Программное обеспечение, установленное в таких компьютерах, может быть базовым. Оно поставляется вместе с техникой и позволяет управлять всей системой и контролировать ее основные функции. Также для указанных компьютеров специально разрабатываются пакеты прикладных задач, которые заказываются дополнительно. Многие модели конфокальных микроскопов имеют специальный пульт управления, позволяющий настраивать их работу дистанционно.

Устанавливают описанные приборы в обычных лабораторных посещениях. Важнейшей процедурой в процессе эксплуатации конфокальных микроскопов является контроль за вибрациями. Для таких целей применяют специальное устройство, измеряющее уровень вибрации. Процедура контроля похожа на процедуру измерения аксиальной разрешающей способности ЛСКМ при помощи зеркала.

Конфокальная микроскопия стремительно развивается. Известные компании-производители представляют на рынке новейшие образцы конфокальных микроскопов, которые позволяют эффективно разделять лазерный луч возбуждения, а также люминесценцию. С помощью компьютера в таких приборах управляется светоделитель. Его спектральные свойства при необходимости могут достаточно быстро перестраиваться на несколько лазерных линий.

Конфокальные микроскопы в микробиологии

Конфокальный микроскоп также незаменим в биологии для детального исследования клетки. Сегодня на эту тему публикуется огромное количество различных научных статей. Чаще всего при помощи конфокальных микроскопов изучают структуру клеток, а также их органоидов. Также исследуется колокализация в клетке для того, чтобы понять есть ли причинно-следственная связь между веществами клетки.

В процессе изучения белков конфокальными микросокпами они предварительно маркируются антителами с разными флуорохромами. С помощью обычного классического микроскопа довольно трудно разобрать расположены ли они рядом либо же один под другим, а вот конфокальный микроскоп позволяет это сделать без особых проблем. В памяти компьютера записываются данные о серии оптических срезов и, таким образом, проводится объемная реконструкция объекта, атакже получается его трехмерное изображение.

Также с помощью конфокальных микроскопов исследуют динамическое процессы, протекающие в живых клетках, например, передвижение ионов кальция или других веществ сквозь клеточные мембраны.
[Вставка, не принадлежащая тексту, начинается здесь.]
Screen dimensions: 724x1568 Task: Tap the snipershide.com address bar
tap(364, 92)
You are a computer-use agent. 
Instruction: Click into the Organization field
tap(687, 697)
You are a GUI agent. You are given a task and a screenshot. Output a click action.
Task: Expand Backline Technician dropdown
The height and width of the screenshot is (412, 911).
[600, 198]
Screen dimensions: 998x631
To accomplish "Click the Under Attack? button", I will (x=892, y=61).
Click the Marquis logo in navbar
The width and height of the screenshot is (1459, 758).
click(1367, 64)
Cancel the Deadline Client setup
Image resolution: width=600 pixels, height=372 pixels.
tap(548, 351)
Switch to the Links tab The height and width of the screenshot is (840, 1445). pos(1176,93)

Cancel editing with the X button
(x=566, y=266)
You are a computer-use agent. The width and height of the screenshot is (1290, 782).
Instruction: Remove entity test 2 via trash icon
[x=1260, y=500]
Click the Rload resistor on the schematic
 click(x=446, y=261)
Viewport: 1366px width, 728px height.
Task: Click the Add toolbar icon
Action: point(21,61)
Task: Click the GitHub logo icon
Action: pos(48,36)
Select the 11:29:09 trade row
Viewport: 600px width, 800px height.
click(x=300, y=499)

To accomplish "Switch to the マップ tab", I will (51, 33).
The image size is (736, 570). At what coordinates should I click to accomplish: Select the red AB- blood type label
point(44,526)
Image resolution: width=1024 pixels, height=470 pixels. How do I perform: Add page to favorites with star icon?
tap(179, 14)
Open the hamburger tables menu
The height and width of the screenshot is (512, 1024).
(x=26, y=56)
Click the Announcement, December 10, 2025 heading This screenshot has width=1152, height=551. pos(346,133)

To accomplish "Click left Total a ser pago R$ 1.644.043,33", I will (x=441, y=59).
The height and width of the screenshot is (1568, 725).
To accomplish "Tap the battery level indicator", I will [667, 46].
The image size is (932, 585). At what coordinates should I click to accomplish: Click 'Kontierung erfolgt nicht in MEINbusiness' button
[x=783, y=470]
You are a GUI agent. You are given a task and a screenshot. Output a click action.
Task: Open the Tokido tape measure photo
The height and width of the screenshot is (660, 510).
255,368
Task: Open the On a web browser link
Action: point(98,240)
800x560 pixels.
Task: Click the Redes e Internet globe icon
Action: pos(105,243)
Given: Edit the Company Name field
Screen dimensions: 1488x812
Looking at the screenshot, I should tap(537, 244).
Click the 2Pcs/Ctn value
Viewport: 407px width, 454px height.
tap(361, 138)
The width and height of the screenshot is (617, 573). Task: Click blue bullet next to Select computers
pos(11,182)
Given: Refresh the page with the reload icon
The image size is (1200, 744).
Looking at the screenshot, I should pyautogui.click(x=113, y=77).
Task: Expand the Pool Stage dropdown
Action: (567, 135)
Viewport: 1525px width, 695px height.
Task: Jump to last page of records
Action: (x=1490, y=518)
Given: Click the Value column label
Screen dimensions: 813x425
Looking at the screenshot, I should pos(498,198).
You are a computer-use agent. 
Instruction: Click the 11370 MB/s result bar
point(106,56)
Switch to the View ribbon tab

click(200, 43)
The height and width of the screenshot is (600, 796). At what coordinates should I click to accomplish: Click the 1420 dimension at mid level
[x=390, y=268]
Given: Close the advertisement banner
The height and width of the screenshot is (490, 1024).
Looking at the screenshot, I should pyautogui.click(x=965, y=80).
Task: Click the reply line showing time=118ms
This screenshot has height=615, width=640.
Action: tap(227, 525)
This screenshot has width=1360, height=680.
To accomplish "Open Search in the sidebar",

Используют конфокальные микроскопы и для изучения подвижности биоорганических молекул с помощью ионизации фотохимического разложения флуорохрома в зоне облучения, а также последующего его рассоединения с молекулами. Такие молекулы маркируются двумя флуорохромами, обладающими спектром испускания донора, который перекрывается спектром поглощения акцептора. Таким образом, энергия передается от донора к акцептору на небольших расстояниях и в результате резонанса между энергетическими уровнями. После этого акцептор в видимой области спектра излучает энергию, которая впоследствии регистрируется с помощью конфокального микроскопа.

Развитие конфокальной микроскопии продолжается. Компании-производители указанного оборудования ежегодно представляют на рынке все более современные, функциональные и усовершенствованные микроскопы, позволяющие ученым совершать новые полезные открытия в самых разных сферах. Совершенствуется и программное обеспечение, предназначенное для компьютеров, которыми оснащены конфокальные микроскопы. Оно позволяет воплощать в жизнь самые сложные задачи, которые дают возможность проводить исследования на молекулярном и клеточном уровне. Сегодня с уверенностью можно сказать, что за конфокальными микроскопами будущее, так как по своим функциональным характеристикам и техническим возможностям они существенно превзошли обычные микроскопы. Среди достаточно широкого ассортимента конфокальной оптической аппаратуры каждый пользователь сможет подобрать для себя именно торт микроскоп, который позволит ему активно развивать свои исследования.